The depression, however, still shaped how the boom played out. When flour manufacturers discovered that women were using the calico cloth of flour sacks for their patchwork, they decided to use beautifully printed fabric instead of the plain, stamped cream cotton, to give them an edge on the market. According to Robert Cogswell (author of the book's introduction), it's actually one of the very first instances of industry emphasizing packaging over product! Depression quilters started to look out for the various prints to collect, not just the best quality flour, or the most reasonably priced. I'd take up baking too if flour came in pretty fabrics!
This nostalgic connection with the past, the chaos of the present, and the necessity to 'make do', created the perfect opportunity for fabric manufacturers, department stores, newspaper owners and entrepreneurs to make money from handcrafts in this incredibly challenging decade. Patterns, marking tools, pre-cut quilting kits, reproduction applique designs were all sold en masse despite the crippling financial conditions. And I'm certainly not judging, or complaining. I love the quilts of the thirties. And I think quilting is the perfect thing to do when everything around you is falling apart. It did make me think though, that 'Hovering Hawks,' a block first published in 1929 by Ruth Finley, was a good choice for today's block!

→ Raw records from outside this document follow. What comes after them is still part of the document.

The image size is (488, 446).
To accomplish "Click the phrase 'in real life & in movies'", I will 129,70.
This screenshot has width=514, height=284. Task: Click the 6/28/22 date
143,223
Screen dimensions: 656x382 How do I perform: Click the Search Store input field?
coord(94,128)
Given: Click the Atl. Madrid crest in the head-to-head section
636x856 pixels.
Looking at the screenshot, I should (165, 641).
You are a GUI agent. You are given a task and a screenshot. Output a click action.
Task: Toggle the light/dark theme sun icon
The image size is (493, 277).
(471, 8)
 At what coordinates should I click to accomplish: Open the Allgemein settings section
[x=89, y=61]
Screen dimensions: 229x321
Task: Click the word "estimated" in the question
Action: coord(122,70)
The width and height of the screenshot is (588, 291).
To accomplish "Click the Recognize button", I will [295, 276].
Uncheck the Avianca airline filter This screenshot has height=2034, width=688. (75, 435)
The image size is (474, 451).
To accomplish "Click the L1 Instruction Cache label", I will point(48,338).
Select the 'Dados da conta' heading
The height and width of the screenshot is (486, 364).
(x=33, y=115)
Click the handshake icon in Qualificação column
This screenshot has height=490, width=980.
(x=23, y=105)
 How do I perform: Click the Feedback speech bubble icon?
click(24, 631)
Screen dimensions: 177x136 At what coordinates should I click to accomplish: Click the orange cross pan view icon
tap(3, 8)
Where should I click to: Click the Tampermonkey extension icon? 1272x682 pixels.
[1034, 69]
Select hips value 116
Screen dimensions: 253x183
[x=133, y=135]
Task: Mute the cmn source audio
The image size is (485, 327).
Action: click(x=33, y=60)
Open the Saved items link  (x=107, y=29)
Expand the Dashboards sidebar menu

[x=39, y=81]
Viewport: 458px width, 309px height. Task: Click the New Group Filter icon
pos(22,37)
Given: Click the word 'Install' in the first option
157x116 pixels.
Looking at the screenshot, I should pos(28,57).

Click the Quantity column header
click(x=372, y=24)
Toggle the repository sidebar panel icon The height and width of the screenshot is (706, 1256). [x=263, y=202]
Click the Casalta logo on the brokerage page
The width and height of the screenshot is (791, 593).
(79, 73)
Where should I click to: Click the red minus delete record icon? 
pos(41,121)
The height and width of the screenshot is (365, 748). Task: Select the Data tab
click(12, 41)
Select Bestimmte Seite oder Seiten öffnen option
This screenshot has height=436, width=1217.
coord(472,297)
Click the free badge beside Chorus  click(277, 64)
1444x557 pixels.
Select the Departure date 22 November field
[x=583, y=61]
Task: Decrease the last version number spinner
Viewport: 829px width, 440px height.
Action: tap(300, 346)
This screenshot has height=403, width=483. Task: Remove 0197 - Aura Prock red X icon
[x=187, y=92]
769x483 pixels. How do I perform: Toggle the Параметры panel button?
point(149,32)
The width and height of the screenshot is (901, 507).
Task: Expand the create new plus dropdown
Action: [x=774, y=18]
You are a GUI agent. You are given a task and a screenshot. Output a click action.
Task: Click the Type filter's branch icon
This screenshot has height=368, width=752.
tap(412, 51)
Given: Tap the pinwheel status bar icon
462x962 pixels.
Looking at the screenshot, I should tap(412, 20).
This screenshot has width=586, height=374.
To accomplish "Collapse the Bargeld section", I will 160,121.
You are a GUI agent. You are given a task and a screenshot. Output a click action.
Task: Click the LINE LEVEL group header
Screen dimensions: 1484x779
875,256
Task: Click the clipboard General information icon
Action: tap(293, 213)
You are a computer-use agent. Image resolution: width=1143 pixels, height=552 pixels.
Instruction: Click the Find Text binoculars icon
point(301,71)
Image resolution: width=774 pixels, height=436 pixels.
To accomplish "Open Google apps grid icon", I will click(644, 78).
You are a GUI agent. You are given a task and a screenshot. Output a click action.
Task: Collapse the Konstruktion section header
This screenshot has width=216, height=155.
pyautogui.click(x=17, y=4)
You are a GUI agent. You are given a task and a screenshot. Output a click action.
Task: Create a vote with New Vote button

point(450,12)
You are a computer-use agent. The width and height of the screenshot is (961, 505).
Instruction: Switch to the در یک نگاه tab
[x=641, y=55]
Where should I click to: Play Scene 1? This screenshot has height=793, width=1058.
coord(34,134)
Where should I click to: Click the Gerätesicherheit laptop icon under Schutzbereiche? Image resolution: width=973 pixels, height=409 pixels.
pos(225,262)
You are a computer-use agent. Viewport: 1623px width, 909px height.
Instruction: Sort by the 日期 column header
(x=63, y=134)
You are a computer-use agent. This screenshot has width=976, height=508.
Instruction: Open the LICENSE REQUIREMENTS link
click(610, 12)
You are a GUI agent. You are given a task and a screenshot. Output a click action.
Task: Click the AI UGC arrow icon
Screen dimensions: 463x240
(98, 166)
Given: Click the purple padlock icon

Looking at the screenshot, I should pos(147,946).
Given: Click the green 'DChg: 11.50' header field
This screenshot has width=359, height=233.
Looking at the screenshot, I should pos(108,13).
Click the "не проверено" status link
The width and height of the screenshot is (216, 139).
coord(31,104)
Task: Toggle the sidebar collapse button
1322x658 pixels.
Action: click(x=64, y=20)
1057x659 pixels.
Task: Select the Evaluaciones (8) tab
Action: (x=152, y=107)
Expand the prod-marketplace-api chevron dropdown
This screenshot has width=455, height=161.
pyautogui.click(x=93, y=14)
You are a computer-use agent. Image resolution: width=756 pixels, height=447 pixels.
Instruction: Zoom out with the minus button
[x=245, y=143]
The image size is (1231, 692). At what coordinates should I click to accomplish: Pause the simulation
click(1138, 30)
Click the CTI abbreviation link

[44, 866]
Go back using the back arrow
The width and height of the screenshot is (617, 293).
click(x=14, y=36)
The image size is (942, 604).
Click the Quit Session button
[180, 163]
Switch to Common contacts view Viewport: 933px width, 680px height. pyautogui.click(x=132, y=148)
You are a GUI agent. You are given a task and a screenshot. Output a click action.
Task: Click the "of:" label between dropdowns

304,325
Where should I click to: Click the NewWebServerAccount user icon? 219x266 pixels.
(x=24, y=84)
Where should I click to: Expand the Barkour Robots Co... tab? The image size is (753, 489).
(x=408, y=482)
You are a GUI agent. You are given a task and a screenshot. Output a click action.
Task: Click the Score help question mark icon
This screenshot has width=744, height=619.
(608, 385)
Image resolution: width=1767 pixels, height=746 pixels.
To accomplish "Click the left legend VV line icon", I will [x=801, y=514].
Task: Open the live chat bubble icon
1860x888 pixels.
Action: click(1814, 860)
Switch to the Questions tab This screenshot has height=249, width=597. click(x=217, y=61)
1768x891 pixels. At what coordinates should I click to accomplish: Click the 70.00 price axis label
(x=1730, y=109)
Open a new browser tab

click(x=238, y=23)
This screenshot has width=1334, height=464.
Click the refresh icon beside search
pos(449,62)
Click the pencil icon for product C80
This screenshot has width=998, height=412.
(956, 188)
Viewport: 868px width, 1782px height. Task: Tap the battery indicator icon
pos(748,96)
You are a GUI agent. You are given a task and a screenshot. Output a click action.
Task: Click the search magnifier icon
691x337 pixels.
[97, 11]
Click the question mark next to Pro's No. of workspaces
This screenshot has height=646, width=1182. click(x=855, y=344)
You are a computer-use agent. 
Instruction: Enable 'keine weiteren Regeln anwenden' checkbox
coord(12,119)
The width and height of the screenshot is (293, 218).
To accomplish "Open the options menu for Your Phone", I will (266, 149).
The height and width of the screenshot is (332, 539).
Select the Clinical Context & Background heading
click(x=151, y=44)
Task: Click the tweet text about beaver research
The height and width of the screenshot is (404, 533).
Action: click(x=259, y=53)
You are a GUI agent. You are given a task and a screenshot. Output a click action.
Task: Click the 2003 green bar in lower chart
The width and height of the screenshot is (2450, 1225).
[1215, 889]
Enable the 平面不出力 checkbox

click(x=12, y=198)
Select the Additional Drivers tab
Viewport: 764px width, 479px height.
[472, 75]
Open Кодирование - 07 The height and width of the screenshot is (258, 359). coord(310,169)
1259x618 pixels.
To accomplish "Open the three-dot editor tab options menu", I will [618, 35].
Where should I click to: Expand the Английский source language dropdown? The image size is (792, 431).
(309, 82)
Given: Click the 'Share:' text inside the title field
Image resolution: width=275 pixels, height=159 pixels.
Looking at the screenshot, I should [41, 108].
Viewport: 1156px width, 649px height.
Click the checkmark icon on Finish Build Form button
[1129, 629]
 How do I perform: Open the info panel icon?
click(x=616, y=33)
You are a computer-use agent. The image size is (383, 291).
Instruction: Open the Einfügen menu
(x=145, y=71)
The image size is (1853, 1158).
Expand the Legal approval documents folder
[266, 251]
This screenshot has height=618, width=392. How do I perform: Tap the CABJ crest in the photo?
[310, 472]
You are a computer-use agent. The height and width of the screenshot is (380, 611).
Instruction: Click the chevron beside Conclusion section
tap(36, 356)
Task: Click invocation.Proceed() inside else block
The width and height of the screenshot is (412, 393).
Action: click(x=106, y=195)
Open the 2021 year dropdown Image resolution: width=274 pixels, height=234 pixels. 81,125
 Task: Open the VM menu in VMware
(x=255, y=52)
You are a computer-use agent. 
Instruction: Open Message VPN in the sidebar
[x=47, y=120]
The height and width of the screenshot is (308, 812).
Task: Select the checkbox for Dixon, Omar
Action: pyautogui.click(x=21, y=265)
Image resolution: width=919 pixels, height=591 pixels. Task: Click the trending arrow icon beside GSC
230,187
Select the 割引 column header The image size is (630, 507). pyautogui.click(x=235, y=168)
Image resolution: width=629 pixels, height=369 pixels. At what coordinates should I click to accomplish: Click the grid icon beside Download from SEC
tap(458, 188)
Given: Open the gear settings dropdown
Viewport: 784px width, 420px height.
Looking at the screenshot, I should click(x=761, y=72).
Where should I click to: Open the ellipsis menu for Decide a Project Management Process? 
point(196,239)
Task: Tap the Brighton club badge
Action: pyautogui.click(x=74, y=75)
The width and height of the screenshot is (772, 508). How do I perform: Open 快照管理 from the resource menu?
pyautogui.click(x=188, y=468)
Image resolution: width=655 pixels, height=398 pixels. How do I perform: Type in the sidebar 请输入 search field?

HOVERING HAWKS 12" BLOCK TUTORIAL

You will need:

Red: Four 4" squares cut in half diagonally to make half square triangles, four 3.5" squares.

White: Four 4" squares cut in half diagonally to make half square triangles, four 3.5" squares.

1. Sew your red triangles to white triangles. Press open and trim to 3.5"


2. Lay out as above. Red squares stepping diagonally down the centre, bordered by half square triangles, followed by white squares and the white triangle facing in in the corners. Because you have equal amounts of red and white, you can also arrange the colours in the opposite layout.


3. Sew each square to the one next to it, so that you end up with a collection of pairs, as above. Press. Arrange these back in the right spot.

4. Sew those pairs to the one below to make 6.5" squares. Press.


5. Sew those squares to the one next door. Press.


6. Sew these two halves together to finish the block. Press.



I really am enjoying learning more about quilt history. I love looking deeper beyond our assumptions and finding out what really drove these women to create such beautiful works. For some reason I feel a little relieved that it's not as straight forward as "times were tough so they made do, and did an incredible job of it." There are more layers than that. Fashion and advertising, wanting beautiful things, the desire to create, needing to live simply, paying for pre-cuts. It means they're more like me than I imagined. Not just a card-board cut out of American Sainthood, but a person affected by the things around her, shaped by her circumstances, sometimes cutting corners, juggling responsibility and creativity and desire. It makes me appreciate their art even more.